▶ **Exercise prompt**:
Return the records, each one exactly as written.
[Material supplied]
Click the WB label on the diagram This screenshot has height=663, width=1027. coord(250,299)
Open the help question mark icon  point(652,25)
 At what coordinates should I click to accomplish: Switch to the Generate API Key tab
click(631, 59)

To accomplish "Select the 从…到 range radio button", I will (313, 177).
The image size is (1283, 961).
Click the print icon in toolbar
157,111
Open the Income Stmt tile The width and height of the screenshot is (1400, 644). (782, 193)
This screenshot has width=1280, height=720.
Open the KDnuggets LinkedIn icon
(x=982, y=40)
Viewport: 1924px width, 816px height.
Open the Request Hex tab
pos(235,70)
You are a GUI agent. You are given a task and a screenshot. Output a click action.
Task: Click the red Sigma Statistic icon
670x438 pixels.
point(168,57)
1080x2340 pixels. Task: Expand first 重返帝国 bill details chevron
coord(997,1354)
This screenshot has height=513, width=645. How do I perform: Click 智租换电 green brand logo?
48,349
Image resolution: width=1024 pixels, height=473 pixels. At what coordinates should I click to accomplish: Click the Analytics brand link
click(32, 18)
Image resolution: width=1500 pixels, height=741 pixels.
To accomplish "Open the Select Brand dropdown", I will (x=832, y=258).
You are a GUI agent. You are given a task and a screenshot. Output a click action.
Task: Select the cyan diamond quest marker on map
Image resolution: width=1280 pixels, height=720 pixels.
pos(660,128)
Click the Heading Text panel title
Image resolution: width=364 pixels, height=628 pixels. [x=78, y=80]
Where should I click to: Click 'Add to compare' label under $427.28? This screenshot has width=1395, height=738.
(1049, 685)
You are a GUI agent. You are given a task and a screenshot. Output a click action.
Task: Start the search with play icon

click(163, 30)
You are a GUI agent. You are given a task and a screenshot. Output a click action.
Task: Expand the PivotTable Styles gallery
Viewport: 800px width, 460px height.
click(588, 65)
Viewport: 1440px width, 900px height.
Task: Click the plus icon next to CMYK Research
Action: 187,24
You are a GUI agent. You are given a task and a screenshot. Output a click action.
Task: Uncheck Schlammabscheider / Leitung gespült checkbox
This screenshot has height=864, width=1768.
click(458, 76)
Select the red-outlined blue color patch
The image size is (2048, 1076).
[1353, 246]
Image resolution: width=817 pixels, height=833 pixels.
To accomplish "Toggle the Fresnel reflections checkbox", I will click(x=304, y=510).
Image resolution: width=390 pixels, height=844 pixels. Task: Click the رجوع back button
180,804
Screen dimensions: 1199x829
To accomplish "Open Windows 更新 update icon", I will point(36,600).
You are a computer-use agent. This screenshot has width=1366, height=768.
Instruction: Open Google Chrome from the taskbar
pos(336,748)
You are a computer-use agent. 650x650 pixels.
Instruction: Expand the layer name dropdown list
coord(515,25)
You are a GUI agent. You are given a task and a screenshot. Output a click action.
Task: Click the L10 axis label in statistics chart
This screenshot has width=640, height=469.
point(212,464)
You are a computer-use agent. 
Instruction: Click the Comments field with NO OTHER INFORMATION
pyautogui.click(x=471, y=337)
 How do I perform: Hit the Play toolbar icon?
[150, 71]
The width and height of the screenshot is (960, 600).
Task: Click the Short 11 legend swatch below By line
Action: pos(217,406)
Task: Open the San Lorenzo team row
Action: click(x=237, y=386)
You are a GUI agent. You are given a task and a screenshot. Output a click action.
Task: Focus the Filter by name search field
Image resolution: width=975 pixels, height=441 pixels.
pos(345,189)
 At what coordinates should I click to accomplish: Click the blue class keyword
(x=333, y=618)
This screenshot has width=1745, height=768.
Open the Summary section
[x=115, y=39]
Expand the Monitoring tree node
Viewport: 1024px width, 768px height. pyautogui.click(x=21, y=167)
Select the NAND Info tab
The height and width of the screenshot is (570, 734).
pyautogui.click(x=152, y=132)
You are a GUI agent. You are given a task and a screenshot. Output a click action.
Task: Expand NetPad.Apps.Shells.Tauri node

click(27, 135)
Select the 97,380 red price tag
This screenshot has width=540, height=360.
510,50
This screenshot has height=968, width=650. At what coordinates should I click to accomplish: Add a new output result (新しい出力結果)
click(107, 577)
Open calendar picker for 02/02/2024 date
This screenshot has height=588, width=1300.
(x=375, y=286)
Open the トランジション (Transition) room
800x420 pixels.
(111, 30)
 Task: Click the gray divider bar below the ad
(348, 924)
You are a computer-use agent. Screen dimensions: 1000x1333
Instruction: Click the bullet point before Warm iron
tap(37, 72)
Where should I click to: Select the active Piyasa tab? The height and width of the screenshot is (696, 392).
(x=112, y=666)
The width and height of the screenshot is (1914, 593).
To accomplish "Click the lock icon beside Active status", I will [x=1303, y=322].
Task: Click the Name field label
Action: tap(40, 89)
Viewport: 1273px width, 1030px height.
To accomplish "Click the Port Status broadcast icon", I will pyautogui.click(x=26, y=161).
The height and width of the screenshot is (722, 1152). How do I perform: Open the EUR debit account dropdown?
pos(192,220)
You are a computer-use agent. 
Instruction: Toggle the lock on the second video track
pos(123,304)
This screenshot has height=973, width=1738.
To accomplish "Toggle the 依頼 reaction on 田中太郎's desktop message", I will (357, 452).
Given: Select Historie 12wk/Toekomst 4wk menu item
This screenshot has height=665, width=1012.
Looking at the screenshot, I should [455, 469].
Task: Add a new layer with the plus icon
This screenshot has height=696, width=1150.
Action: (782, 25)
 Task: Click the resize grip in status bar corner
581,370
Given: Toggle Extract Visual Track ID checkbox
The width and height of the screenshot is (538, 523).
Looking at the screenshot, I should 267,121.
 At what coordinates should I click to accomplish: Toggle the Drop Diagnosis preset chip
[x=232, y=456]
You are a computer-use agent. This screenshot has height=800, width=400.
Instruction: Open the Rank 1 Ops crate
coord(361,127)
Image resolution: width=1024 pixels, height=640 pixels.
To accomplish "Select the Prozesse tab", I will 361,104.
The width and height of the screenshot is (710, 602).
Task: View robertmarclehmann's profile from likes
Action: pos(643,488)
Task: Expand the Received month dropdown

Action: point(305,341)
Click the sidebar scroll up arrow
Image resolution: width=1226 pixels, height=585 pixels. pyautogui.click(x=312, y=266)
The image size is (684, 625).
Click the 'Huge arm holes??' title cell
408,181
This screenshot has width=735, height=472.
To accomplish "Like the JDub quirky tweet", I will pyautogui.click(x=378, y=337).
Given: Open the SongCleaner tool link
[/Material supplied]
▶ **The completed task**:
Click the WB label on the diagram This screenshot has height=663, width=1027. coord(250,299)
Open the help question mark icon  point(652,25)
 At what coordinates should I click to accomplish: Switch to the Generate API Key tab
click(631, 59)

To accomplish "Select the 从…到 range radio button", I will (313, 177).
The image size is (1283, 961).
Click the print icon in toolbar
157,111
Open the Income Stmt tile The width and height of the screenshot is (1400, 644). (782, 193)
This screenshot has width=1280, height=720.
Open the KDnuggets LinkedIn icon
(x=982, y=40)
Viewport: 1924px width, 816px height.
Open the Request Hex tab
pos(235,70)
You are a GUI agent. You are given a task and a screenshot. Output a click action.
Task: Click the red Sigma Statistic icon
670x438 pixels.
point(168,57)
1080x2340 pixels. Task: Expand first 重返帝国 bill details chevron
coord(997,1354)
This screenshot has height=513, width=645. How do I perform: Click 智租换电 green brand logo?
48,349
Image resolution: width=1024 pixels, height=473 pixels. At what coordinates should I click to accomplish: Click the Analytics brand link
click(32, 18)
Image resolution: width=1500 pixels, height=741 pixels.
To accomplish "Open the Select Brand dropdown", I will (x=832, y=258).
You are a GUI agent. You are given a task and a screenshot. Output a click action.
Task: Select the cyan diamond quest marker on map
Image resolution: width=1280 pixels, height=720 pixels.
pos(660,128)
Click the Heading Text panel title
Image resolution: width=364 pixels, height=628 pixels. [x=78, y=80]
Where should I click to: Click 'Add to compare' label under $427.28? This screenshot has width=1395, height=738.
(1049, 685)
You are a GUI agent. You are given a task and a screenshot. Output a click action.
Task: Start the search with play icon

click(163, 30)
You are a GUI agent. You are given a task and a screenshot. Output a click action.
Task: Expand the PivotTable Styles gallery
Viewport: 800px width, 460px height.
click(588, 65)
Viewport: 1440px width, 900px height.
Task: Click the plus icon next to CMYK Research
Action: 187,24
You are a GUI agent. You are given a task and a screenshot. Output a click action.
Task: Uncheck Schlammabscheider / Leitung gespült checkbox
This screenshot has height=864, width=1768.
click(458, 76)
Select the red-outlined blue color patch
The image size is (2048, 1076).
[1353, 246]
Image resolution: width=817 pixels, height=833 pixels.
To accomplish "Toggle the Fresnel reflections checkbox", I will click(x=304, y=510).
Image resolution: width=390 pixels, height=844 pixels. Task: Click the رجوع back button
180,804
Screen dimensions: 1199x829
To accomplish "Open Windows 更新 update icon", I will point(36,600).
You are a computer-use agent. This screenshot has width=1366, height=768.
Instruction: Open Google Chrome from the taskbar
pos(336,748)
You are a computer-use agent. 650x650 pixels.
Instruction: Expand the layer name dropdown list
coord(515,25)
You are a GUI agent. You are given a task and a screenshot. Output a click action.
Task: Click the L10 axis label in statistics chart
This screenshot has width=640, height=469.
point(212,464)
You are a computer-use agent. 
Instruction: Click the Comments field with NO OTHER INFORMATION
pyautogui.click(x=471, y=337)
 How do I perform: Hit the Play toolbar icon?
[150, 71]
The width and height of the screenshot is (960, 600).
Task: Click the Short 11 legend swatch below By line
Action: pos(217,406)
Task: Open the San Lorenzo team row
Action: click(x=237, y=386)
You are a GUI agent. You are given a task and a screenshot. Output a click action.
Task: Focus the Filter by name search field
Image resolution: width=975 pixels, height=441 pixels.
pos(345,189)
 At what coordinates should I click to accomplish: Click the blue class keyword
(x=333, y=618)
This screenshot has width=1745, height=768.
Open the Summary section
[x=115, y=39]
Expand the Monitoring tree node
Viewport: 1024px width, 768px height. pyautogui.click(x=21, y=167)
Select the NAND Info tab
The height and width of the screenshot is (570, 734).
pyautogui.click(x=152, y=132)
You are a GUI agent. You are given a task and a screenshot. Output a click action.
Task: Expand NetPad.Apps.Shells.Tauri node

click(27, 135)
Select the 97,380 red price tag
This screenshot has width=540, height=360.
510,50
This screenshot has height=968, width=650. At what coordinates should I click to accomplish: Add a new output result (新しい出力結果)
click(107, 577)
Open calendar picker for 02/02/2024 date
This screenshot has height=588, width=1300.
(x=375, y=286)
Open the トランジション (Transition) room
800x420 pixels.
(111, 30)
 Task: Click the gray divider bar below the ad
(348, 924)
You are a computer-use agent. Screen dimensions: 1000x1333
Instruction: Click the bullet point before Warm iron
tap(37, 72)
Where should I click to: Select the active Piyasa tab? The height and width of the screenshot is (696, 392).
(x=112, y=666)
The width and height of the screenshot is (1914, 593).
To accomplish "Click the lock icon beside Active status", I will [x=1303, y=322].
Task: Click the Name field label
Action: tap(40, 89)
Viewport: 1273px width, 1030px height.
To accomplish "Click the Port Status broadcast icon", I will pyautogui.click(x=26, y=161).
The height and width of the screenshot is (722, 1152). How do I perform: Open the EUR debit account dropdown?
pos(192,220)
You are a computer-use agent. 
Instruction: Toggle the lock on the second video track
pos(123,304)
This screenshot has height=973, width=1738.
To accomplish "Toggle the 依頼 reaction on 田中太郎's desktop message", I will (357, 452).
Given: Select Historie 12wk/Toekomst 4wk menu item
This screenshot has height=665, width=1012.
Looking at the screenshot, I should [455, 469].
Task: Add a new layer with the plus icon
This screenshot has height=696, width=1150.
Action: (782, 25)
 Task: Click the resize grip in status bar corner
581,370
Given: Toggle Extract Visual Track ID checkbox
The width and height of the screenshot is (538, 523).
Looking at the screenshot, I should 267,121.
 At what coordinates should I click to accomplish: Toggle the Drop Diagnosis preset chip
[x=232, y=456]
You are a computer-use agent. This screenshot has height=800, width=400.
Instruction: Open the Rank 1 Ops crate
coord(361,127)
Image resolution: width=1024 pixels, height=640 pixels.
To accomplish "Select the Prozesse tab", I will 361,104.
The width and height of the screenshot is (710, 602).
Task: View robertmarclehmann's profile from likes
Action: pos(643,488)
Task: Expand the Received month dropdown

Action: point(305,341)
Click the sidebar scroll up arrow
Image resolution: width=1226 pixels, height=585 pixels. pyautogui.click(x=312, y=266)
The image size is (684, 625).
Click the 'Huge arm holes??' title cell
408,181
This screenshot has width=735, height=472.
To accomplish "Like the JDub quirky tweet", I will pyautogui.click(x=378, y=337).
Given: Open the SongCleaner tool link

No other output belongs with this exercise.